* **GIVEN REQUEST 1**
Rewrite the Form 8-K cover page between "Check the appropriate" and "(17 CFR 230.425)", inclusive, putting "Written notices" in place of "Written communications".
* * *
UNITED STATES

SECURITIES AND EXCHANGE COMMISSION

Washington, D.C. 20549

 


 

FORM 8-K

 


 

CURRENT REPORT

Pursuant to Section 13 OR 15(d) of

The Securities Exchange Act of 1934

 

Date of Report (Date of earliest event reported)     April 28, 2005

 


 

EBIX, INC.

(Exact name of registrant as specified in its charter)

 


 

 

Delaware

 

0-15946

 

77-0021975

(State or other jurisdiction
of incorporation)

 

(Commission File Number)

 

(IRS Employer
Identification No.)

 

 

 

 

1900 East Golf Road
Schaumburg, Illinois

 

60173

(Address of principal executive offices)

 

(Zip Code)

 

(847) 798-3047

(Registrant’s telephone number, including area code)

 

 

(Former name or former address, if changed since last report)


Check the appropriate box below if the Form 8-K filing is intended to simultaneously satisfy the filing obligation of the registrant under any of the following provisions (see General Instruction A.2. below):

 

 ý

Written communications pursuant to Rule 425 under the Securities Act (17 CFR 230.425)
* * *
* **GIVEN REQUEST 2**
Repeat the listing exactly, from the line holding "The image size is (1364, 584)." through the end of the listing, inclusive.

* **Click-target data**
* * *
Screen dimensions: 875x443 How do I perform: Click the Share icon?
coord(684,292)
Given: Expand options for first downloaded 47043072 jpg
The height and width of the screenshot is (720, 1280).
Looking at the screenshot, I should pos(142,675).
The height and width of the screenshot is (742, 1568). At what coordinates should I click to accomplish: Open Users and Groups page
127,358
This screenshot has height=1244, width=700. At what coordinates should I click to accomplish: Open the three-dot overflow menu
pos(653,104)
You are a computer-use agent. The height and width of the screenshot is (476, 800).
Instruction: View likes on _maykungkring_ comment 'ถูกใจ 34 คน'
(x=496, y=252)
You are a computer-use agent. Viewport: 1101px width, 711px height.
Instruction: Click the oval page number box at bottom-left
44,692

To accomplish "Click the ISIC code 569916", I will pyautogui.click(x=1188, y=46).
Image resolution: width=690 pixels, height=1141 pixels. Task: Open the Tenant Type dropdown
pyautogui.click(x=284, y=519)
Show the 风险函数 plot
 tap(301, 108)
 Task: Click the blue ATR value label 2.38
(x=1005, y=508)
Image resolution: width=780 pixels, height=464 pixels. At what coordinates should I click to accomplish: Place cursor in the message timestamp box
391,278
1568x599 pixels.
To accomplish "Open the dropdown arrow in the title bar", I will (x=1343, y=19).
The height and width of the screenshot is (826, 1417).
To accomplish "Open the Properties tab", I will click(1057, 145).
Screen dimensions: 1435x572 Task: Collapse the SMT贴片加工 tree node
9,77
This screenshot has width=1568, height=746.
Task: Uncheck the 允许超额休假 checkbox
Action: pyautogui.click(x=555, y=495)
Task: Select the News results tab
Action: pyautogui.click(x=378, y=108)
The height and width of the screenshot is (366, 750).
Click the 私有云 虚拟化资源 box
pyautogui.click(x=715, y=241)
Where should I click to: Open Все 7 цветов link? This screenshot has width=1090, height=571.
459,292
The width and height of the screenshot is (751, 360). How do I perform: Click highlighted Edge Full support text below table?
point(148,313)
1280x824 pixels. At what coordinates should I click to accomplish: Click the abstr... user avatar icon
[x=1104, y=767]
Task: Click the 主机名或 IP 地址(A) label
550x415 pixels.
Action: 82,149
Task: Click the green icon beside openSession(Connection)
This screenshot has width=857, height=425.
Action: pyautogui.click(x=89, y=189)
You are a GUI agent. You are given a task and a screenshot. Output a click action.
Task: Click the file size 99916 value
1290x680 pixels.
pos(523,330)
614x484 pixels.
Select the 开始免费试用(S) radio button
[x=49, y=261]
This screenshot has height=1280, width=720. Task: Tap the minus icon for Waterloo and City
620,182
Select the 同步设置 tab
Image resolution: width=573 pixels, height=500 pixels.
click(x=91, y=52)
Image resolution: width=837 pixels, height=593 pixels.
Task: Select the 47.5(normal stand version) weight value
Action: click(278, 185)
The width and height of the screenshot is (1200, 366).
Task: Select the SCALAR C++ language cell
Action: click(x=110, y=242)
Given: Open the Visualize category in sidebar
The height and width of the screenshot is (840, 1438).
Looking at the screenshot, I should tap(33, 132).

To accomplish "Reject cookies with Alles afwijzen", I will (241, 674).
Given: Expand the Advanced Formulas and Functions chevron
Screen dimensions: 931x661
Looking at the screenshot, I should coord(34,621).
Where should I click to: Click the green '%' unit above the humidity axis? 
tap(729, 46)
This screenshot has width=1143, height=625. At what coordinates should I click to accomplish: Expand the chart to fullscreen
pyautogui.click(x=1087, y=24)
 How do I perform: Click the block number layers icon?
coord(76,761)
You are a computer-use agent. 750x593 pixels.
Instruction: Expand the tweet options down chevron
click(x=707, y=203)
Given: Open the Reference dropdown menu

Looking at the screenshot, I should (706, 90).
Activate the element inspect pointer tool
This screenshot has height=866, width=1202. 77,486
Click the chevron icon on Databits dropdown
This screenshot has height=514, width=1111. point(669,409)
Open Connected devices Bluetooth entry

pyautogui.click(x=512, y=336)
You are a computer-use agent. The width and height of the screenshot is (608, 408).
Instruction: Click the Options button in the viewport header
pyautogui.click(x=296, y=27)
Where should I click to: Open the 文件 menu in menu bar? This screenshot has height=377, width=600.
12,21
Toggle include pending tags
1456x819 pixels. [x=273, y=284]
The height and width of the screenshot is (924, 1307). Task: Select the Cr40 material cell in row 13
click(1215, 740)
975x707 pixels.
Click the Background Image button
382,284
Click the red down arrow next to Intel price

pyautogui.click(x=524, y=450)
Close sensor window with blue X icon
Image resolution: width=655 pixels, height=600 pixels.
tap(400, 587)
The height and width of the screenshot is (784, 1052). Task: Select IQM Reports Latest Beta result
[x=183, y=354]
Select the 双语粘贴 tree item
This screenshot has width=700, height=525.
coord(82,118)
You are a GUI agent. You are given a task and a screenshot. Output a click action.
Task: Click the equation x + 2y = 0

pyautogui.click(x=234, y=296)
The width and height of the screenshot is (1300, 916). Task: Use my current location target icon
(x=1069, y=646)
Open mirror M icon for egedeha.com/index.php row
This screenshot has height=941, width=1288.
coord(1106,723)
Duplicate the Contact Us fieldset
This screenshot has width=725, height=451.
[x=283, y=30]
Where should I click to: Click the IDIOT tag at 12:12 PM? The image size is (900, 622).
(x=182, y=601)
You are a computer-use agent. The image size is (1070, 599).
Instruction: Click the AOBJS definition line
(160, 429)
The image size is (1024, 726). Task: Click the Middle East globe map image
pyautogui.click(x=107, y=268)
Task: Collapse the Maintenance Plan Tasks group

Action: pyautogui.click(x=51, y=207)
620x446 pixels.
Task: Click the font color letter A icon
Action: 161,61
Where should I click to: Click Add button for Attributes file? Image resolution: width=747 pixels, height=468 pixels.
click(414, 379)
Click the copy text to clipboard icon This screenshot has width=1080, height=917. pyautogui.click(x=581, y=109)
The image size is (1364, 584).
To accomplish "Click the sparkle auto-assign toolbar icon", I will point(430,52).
* * *
* **PROBLEM SOLUTION 1**
Check the appropriate box below if the Form 8-K filing is intended to simultaneously satisfy the filing obligation of the registrant under any of the following provisions (see General Instruction A.2. below):

 

 ý

Written notices pursuant to Rule 425 under the Securities Act (17 CFR 230.425)

* **PROBLEM SOLUTION 2**
The image size is (1364, 584).
To accomplish "Click the sparkle auto-assign toolbar icon", I will point(430,52).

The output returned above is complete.